**ACTIVITY:**
Please find every line below that contains the string "action", matching case exactly, and copy each of those lines in full.

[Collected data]
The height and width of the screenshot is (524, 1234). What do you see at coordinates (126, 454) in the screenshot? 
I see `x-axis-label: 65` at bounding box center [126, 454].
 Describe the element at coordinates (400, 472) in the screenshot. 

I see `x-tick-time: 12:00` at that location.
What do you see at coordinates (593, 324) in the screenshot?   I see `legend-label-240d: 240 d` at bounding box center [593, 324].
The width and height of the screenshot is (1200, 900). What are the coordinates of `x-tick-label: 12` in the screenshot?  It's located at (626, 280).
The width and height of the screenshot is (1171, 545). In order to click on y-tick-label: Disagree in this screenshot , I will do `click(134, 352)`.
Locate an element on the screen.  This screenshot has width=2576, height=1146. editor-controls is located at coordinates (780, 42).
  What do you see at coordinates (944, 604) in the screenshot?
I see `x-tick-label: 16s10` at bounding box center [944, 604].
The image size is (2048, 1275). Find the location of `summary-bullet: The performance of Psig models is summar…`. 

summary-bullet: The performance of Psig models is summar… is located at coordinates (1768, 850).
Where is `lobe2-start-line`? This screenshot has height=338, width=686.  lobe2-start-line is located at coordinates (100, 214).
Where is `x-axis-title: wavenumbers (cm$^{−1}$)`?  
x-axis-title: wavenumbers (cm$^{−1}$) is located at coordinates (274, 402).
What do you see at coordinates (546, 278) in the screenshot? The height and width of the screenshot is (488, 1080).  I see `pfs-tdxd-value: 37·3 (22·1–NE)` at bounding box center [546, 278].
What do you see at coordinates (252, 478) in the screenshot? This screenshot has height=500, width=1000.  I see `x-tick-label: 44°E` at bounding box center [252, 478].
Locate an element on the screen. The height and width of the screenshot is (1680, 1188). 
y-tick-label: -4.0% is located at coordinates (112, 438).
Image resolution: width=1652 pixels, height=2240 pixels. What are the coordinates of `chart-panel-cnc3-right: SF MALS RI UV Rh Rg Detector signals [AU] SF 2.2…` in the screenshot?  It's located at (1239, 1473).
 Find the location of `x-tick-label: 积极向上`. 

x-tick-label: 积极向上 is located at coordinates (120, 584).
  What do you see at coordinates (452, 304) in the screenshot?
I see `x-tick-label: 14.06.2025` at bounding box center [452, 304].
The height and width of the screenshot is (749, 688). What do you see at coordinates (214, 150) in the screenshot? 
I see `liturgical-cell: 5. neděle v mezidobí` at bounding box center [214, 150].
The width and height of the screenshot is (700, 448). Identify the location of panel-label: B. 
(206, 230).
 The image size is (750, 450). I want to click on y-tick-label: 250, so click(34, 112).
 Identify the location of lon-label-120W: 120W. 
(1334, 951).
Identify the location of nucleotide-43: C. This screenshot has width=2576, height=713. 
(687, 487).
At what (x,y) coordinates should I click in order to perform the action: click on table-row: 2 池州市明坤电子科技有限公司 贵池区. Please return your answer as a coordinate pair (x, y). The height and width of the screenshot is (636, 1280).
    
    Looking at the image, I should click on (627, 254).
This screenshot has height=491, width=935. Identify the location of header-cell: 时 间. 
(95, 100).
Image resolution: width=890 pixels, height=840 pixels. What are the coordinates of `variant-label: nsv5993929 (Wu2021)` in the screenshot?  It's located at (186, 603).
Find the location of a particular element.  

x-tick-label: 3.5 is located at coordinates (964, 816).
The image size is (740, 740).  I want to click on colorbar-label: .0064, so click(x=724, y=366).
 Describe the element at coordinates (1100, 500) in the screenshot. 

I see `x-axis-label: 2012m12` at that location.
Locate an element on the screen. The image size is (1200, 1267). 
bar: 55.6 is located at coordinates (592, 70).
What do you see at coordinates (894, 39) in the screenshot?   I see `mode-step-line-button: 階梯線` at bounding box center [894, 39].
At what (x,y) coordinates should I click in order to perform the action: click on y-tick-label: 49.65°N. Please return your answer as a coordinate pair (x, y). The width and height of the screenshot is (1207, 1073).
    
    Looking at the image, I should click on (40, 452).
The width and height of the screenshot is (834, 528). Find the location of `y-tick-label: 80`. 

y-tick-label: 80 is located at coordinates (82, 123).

**RESPONSE AREA:**
At what (x,y) coordinates should I click in order to perform the action: click on table-row: 2 池州市明坤电子科技有限公司 贵池区. Please return your answer as a coordinate pair (x, y). The height and width of the screenshot is (636, 1280).
At what (x,y) coordinates should I click in order to perform the action: click on y-tick-label: 49.65°N. Please return your answer as a coordinate pair (x, y). The width and height of the screenshot is (1207, 1073).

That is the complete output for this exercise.